#### [Input rows]
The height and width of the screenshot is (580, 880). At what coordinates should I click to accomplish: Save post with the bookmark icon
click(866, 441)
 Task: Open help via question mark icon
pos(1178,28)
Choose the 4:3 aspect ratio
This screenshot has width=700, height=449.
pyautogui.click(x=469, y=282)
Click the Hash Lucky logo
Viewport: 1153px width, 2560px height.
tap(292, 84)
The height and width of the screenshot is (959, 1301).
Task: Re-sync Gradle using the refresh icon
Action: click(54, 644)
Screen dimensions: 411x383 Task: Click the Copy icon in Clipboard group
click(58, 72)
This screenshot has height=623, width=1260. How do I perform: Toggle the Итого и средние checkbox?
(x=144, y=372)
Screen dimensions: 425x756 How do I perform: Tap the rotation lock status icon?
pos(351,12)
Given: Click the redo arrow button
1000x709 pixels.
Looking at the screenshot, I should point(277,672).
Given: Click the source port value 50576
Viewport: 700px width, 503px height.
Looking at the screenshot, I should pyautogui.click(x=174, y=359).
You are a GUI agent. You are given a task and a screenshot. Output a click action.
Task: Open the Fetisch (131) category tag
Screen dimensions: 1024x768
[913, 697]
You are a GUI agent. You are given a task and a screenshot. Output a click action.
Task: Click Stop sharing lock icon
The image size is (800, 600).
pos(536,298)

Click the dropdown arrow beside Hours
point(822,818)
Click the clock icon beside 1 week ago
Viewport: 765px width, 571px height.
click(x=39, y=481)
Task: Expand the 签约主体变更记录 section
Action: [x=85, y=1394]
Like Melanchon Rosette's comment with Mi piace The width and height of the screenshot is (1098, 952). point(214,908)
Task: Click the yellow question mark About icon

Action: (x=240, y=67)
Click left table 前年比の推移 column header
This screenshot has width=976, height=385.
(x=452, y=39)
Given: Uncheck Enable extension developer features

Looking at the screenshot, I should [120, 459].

#### [Instructions to follow]
Please write out the records again, starting at the line containing "Click the clock icon beside 1 week ago" and ending after the line containing "Action: (x=240, y=67)", with "clock" swapped for "watch" and nothing else changed.

#### [Result for this task]
Click the watch icon beside 1 week ago
Viewport: 765px width, 571px height.
click(x=39, y=481)
Task: Expand the 签约主体变更记录 section
Action: [x=85, y=1394]
Like Melanchon Rosette's comment with Mi piace The width and height of the screenshot is (1098, 952). point(214,908)
Task: Click the yellow question mark About icon

Action: (x=240, y=67)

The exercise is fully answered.